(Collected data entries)
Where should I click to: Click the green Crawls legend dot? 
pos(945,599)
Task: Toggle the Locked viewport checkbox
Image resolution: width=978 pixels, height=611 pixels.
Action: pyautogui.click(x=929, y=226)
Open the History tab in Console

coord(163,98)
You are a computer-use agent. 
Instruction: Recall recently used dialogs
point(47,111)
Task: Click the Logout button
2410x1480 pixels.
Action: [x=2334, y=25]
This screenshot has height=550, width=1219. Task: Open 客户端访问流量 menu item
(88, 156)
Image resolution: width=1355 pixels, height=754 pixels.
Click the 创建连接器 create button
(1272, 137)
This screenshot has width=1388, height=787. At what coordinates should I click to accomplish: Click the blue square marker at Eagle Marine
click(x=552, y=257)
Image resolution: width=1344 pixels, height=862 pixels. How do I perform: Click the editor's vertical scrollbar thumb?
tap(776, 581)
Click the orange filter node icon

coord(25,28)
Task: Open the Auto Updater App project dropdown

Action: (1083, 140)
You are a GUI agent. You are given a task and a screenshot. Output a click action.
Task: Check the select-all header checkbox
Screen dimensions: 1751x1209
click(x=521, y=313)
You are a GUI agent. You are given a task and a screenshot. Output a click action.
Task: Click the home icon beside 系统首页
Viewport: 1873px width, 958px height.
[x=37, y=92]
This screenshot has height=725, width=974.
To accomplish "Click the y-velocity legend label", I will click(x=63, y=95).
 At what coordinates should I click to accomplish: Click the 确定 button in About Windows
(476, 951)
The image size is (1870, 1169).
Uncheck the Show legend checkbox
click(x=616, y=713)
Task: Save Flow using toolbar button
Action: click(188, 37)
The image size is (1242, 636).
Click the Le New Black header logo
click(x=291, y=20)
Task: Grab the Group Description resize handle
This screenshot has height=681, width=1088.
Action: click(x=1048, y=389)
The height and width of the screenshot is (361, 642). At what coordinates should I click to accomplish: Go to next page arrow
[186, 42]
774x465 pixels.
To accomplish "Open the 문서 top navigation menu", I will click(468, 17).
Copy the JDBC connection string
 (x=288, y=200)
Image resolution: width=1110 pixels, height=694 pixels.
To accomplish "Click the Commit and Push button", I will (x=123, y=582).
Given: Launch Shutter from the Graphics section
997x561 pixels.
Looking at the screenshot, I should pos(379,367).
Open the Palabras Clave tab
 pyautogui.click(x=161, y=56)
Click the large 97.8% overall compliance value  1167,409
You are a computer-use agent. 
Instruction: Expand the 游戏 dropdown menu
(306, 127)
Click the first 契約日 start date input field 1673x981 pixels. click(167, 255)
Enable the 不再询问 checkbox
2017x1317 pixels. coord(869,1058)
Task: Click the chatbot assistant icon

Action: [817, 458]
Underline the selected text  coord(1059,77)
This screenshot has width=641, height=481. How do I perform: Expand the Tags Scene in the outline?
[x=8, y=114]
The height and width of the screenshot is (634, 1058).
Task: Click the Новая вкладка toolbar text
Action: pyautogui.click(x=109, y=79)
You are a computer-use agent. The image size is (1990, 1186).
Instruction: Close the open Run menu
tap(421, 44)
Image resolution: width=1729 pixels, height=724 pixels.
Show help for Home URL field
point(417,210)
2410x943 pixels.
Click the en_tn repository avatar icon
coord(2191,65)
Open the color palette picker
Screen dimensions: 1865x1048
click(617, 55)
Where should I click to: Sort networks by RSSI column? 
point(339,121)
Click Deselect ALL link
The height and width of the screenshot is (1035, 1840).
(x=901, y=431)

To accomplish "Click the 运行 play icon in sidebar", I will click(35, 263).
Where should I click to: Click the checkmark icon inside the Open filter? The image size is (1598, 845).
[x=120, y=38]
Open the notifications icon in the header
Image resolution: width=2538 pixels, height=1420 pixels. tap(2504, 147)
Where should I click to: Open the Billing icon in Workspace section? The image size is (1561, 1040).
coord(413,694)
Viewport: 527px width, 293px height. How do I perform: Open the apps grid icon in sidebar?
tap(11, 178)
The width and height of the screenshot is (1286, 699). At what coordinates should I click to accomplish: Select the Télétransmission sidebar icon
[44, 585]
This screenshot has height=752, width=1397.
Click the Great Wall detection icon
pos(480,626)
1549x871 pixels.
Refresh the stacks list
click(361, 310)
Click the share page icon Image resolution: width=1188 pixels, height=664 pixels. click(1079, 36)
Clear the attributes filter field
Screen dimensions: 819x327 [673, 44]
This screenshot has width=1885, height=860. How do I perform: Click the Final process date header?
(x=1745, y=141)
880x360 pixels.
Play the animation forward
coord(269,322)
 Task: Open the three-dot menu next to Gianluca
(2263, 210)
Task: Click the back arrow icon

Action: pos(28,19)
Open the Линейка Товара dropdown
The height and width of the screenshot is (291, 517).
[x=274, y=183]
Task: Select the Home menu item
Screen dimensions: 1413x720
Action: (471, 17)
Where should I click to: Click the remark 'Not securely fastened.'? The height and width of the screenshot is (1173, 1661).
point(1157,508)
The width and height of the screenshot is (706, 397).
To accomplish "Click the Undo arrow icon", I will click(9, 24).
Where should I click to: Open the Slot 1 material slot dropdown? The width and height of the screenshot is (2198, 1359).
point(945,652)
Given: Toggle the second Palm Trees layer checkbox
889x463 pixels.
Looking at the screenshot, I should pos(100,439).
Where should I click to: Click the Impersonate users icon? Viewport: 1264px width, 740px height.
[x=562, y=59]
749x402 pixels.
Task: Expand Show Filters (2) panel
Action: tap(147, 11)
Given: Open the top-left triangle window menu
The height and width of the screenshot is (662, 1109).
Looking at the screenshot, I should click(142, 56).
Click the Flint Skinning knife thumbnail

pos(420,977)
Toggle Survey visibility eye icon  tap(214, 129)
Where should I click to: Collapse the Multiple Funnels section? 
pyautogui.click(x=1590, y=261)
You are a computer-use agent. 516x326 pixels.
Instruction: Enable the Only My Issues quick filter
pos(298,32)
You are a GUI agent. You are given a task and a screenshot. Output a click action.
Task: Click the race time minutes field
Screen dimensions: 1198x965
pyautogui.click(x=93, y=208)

[TASK ITEM]
The entries shown above must be reproduced in full, exactly as written.

[ANSWER BOX]
Where should I click to: Click the green Crawls legend dot? 
pos(945,599)
Task: Toggle the Locked viewport checkbox
Image resolution: width=978 pixels, height=611 pixels.
Action: pyautogui.click(x=929, y=226)
Open the History tab in Console

coord(163,98)
You are a computer-use agent. 
Instruction: Recall recently used dialogs
point(47,111)
Task: Click the Logout button
2410x1480 pixels.
Action: [x=2334, y=25]
This screenshot has height=550, width=1219. Task: Open 客户端访问流量 menu item
(88, 156)
Image resolution: width=1355 pixels, height=754 pixels.
Click the 创建连接器 create button
(1272, 137)
This screenshot has width=1388, height=787. At what coordinates should I click to accomplish: Click the blue square marker at Eagle Marine
click(x=552, y=257)
Image resolution: width=1344 pixels, height=862 pixels. How do I perform: Click the editor's vertical scrollbar thumb?
tap(776, 581)
Click the orange filter node icon

coord(25,28)
Task: Open the Auto Updater App project dropdown

Action: (1083, 140)
You are a GUI agent. You are given a task and a screenshot. Output a click action.
Task: Check the select-all header checkbox
Screen dimensions: 1751x1209
click(x=521, y=313)
You are a GUI agent. You are given a task and a screenshot. Output a click action.
Task: Click the home icon beside 系统首页
Viewport: 1873px width, 958px height.
[x=37, y=92]
This screenshot has height=725, width=974.
To accomplish "Click the y-velocity legend label", I will click(x=63, y=95).
 At what coordinates should I click to accomplish: Click the 确定 button in About Windows
(476, 951)
The image size is (1870, 1169).
Uncheck the Show legend checkbox
click(x=616, y=713)
Task: Save Flow using toolbar button
Action: click(188, 37)
The image size is (1242, 636).
Click the Le New Black header logo
click(x=291, y=20)
Task: Grab the Group Description resize handle
This screenshot has height=681, width=1088.
Action: click(x=1048, y=389)
The height and width of the screenshot is (361, 642). At what coordinates should I click to accomplish: Go to next page arrow
[186, 42]
774x465 pixels.
To accomplish "Open the 문서 top navigation menu", I will click(468, 17).
Copy the JDBC connection string
 (x=288, y=200)
Image resolution: width=1110 pixels, height=694 pixels.
To accomplish "Click the Commit and Push button", I will (x=123, y=582).
Given: Launch Shutter from the Graphics section
997x561 pixels.
Looking at the screenshot, I should pos(379,367).
Open the Palabras Clave tab
 pyautogui.click(x=161, y=56)
Click the large 97.8% overall compliance value  1167,409
You are a computer-use agent. 
Instruction: Expand the 游戏 dropdown menu
(306, 127)
Click the first 契約日 start date input field 1673x981 pixels. click(167, 255)
Enable the 不再询问 checkbox
2017x1317 pixels. coord(869,1058)
Task: Click the chatbot assistant icon

Action: [817, 458]
Underline the selected text  coord(1059,77)
This screenshot has width=641, height=481. How do I perform: Expand the Tags Scene in the outline?
[x=8, y=114]
The height and width of the screenshot is (634, 1058).
Task: Click the Новая вкладка toolbar text
Action: pyautogui.click(x=109, y=79)
You are a computer-use agent. The image size is (1990, 1186).
Instruction: Close the open Run menu
tap(421, 44)
Image resolution: width=1729 pixels, height=724 pixels.
Show help for Home URL field
point(417,210)
2410x943 pixels.
Click the en_tn repository avatar icon
coord(2191,65)
Open the color palette picker
Screen dimensions: 1865x1048
click(617, 55)
Where should I click to: Sort networks by RSSI column? 
point(339,121)
Click Deselect ALL link
The height and width of the screenshot is (1035, 1840).
(x=901, y=431)

To accomplish "Click the 运行 play icon in sidebar", I will click(35, 263).
Where should I click to: Click the checkmark icon inside the Open filter? The image size is (1598, 845).
[x=120, y=38]
Open the notifications icon in the header
Image resolution: width=2538 pixels, height=1420 pixels. tap(2504, 147)
Where should I click to: Open the Billing icon in Workspace section? The image size is (1561, 1040).
coord(413,694)
Viewport: 527px width, 293px height. How do I perform: Open the apps grid icon in sidebar?
tap(11, 178)
The width and height of the screenshot is (1286, 699). At what coordinates should I click to accomplish: Select the Télétransmission sidebar icon
[44, 585]
This screenshot has height=752, width=1397.
Click the Great Wall detection icon
pos(480,626)
1549x871 pixels.
Refresh the stacks list
click(361, 310)
Click the share page icon Image resolution: width=1188 pixels, height=664 pixels. click(1079, 36)
Clear the attributes filter field
Screen dimensions: 819x327 [673, 44]
This screenshot has width=1885, height=860. How do I perform: Click the Final process date header?
(x=1745, y=141)
880x360 pixels.
Play the animation forward
coord(269,322)
 Task: Open the three-dot menu next to Gianluca
(2263, 210)
Task: Click the back arrow icon

Action: pos(28,19)
Open the Линейка Товара dropdown
The height and width of the screenshot is (291, 517).
[x=274, y=183]
Task: Select the Home menu item
Screen dimensions: 1413x720
Action: (471, 17)
Where should I click to: Click the remark 'Not securely fastened.'? The height and width of the screenshot is (1173, 1661).
point(1157,508)
The width and height of the screenshot is (706, 397).
To accomplish "Click the Undo arrow icon", I will click(9, 24).
Where should I click to: Open the Slot 1 material slot dropdown? The width and height of the screenshot is (2198, 1359).
point(945,652)
Given: Toggle the second Palm Trees layer checkbox
889x463 pixels.
Looking at the screenshot, I should pos(100,439).
Where should I click to: Click the Impersonate users icon? Viewport: 1264px width, 740px height.
[x=562, y=59]
749x402 pixels.
Task: Expand Show Filters (2) panel
Action: tap(147, 11)
Given: Open the top-left triangle window menu
The height and width of the screenshot is (662, 1109).
Looking at the screenshot, I should click(142, 56).
Click the Flint Skinning knife thumbnail

pos(420,977)
Toggle Survey visibility eye icon  tap(214, 129)
Where should I click to: Collapse the Multiple Funnels section? 
pyautogui.click(x=1590, y=261)
You are a computer-use agent. 516x326 pixels.
Instruction: Enable the Only My Issues quick filter
pos(298,32)
You are a GUI agent. You are given a task and a screenshot. Output a click action.
Task: Click the race time minutes field
Screen dimensions: 1198x965
pyautogui.click(x=93, y=208)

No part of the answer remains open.